The file i am working with (oraInst.loc) looks like this:
inventory_loc=/u01/app/ORAENV/oracle/oraInventory
inst_group=dba
I need to use a regular expression to grab the value between app/ and /oracle. In this case it will be ORAENV but it could be any alphanumeric string of any case and length but with no spaces.
From what I have read so far using grouping seems to be the way to do this but I just can't get my head round it.

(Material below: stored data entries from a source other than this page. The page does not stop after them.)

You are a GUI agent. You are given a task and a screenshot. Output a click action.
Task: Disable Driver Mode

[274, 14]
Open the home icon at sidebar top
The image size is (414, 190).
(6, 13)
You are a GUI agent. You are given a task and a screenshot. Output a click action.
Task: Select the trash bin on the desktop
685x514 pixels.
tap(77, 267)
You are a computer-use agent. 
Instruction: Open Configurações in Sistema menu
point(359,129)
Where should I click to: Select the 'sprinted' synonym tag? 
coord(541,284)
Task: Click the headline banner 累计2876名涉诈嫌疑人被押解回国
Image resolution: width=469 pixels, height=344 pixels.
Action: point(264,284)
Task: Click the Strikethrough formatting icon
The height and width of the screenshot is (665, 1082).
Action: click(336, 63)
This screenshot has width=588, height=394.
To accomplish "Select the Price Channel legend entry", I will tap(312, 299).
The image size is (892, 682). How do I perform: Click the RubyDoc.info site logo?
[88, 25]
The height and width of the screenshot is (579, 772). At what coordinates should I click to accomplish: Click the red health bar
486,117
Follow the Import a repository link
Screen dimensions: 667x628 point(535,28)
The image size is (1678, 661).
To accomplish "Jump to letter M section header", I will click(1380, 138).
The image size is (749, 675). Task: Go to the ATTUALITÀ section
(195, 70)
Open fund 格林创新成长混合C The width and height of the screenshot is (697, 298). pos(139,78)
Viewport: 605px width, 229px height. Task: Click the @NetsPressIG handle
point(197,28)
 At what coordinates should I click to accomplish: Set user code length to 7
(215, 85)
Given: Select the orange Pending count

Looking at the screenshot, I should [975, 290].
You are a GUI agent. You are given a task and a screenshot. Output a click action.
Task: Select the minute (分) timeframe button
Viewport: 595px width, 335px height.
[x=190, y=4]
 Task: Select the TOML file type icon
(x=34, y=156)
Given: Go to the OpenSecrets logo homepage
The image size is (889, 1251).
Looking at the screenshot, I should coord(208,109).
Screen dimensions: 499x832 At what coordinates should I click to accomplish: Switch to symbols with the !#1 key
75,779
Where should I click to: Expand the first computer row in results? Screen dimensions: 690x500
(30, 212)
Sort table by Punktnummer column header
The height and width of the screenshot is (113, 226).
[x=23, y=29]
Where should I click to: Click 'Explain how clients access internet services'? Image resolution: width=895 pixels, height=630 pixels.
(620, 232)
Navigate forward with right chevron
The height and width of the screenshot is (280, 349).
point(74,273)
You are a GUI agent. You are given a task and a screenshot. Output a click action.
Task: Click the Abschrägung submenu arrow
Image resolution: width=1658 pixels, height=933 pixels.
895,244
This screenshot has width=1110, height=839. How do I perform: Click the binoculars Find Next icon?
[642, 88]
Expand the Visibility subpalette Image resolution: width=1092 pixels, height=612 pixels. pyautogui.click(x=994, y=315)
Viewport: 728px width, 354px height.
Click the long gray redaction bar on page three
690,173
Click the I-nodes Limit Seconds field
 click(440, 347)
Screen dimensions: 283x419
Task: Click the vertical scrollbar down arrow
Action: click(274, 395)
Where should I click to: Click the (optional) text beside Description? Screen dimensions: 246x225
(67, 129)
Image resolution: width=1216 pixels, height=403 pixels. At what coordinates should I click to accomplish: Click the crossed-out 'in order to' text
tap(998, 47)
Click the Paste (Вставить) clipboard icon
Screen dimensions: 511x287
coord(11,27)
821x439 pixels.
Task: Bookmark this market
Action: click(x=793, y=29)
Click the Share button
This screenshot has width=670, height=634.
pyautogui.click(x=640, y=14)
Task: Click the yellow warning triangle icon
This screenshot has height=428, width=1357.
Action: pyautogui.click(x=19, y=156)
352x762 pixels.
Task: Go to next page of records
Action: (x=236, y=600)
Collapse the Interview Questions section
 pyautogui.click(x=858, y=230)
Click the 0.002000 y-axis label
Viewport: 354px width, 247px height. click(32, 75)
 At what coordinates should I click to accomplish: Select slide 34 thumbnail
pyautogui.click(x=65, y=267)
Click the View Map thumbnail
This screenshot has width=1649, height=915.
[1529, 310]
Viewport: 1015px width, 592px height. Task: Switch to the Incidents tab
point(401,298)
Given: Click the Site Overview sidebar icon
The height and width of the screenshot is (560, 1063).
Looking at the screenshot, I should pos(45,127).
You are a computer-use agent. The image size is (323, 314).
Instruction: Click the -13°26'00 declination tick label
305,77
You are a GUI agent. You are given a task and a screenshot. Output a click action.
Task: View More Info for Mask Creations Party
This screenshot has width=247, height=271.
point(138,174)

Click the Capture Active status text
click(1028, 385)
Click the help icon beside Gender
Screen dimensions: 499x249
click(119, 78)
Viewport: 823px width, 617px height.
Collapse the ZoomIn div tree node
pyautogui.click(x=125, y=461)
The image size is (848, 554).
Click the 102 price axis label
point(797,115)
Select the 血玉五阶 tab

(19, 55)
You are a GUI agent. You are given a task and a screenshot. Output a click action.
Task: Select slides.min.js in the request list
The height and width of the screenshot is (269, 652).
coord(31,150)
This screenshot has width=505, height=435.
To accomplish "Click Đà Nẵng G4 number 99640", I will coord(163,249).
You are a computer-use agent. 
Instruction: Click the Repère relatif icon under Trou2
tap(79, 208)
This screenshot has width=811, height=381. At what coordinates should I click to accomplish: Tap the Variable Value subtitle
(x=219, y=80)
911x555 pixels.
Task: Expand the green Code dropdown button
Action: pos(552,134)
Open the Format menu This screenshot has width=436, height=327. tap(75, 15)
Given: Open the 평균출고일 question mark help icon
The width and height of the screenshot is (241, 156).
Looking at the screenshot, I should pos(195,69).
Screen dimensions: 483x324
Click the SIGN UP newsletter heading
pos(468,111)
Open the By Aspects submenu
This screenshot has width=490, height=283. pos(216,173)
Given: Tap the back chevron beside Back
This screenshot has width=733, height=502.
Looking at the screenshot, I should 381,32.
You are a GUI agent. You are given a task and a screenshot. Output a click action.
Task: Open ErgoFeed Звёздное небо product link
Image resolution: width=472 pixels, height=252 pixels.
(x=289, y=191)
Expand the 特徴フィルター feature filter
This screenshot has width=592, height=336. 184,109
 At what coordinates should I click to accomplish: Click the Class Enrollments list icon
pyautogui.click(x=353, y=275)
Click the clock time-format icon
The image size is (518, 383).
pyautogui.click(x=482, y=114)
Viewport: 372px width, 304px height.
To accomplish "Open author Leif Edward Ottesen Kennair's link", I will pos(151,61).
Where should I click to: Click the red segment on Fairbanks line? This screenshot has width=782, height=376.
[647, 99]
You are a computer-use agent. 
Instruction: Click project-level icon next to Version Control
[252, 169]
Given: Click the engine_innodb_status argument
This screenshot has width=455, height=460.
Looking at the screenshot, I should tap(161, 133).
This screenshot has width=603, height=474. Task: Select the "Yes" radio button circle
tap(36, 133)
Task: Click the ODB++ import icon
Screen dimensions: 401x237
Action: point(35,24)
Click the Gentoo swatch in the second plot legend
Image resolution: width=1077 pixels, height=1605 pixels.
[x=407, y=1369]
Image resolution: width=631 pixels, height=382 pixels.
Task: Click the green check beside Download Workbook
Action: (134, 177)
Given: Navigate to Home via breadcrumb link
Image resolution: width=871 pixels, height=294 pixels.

I am using egrep on Solaris 10 as the regex engine.
Try this:
\/app\/([\d\w]+)\/oracle\/
Try this, assuming your egrep has -o:
$ echo '/u01/app/ORAENV/oracle/oraInventory' | egrep -o '/app/[0-9A-Za-z]+/oracle/' | cut -d'/' -f3
Output:
ORAENV
Update, solution using sed:
$ echo '/u01/app/ORAENV/oracle/oraInventory' | sed 's:.*/app/\(.*\)/oracle/.*:\1:'
Something like:
app/(.*)/oracle
Would do the trick.
$ echo "inventory_loc=/u01/app/ORAENV/oracle/oraInventory"| nawk -F"/" '{for(i=1;i<=NF;i++)if($i=="app") {print $(i+1);exit} } '
ORAENV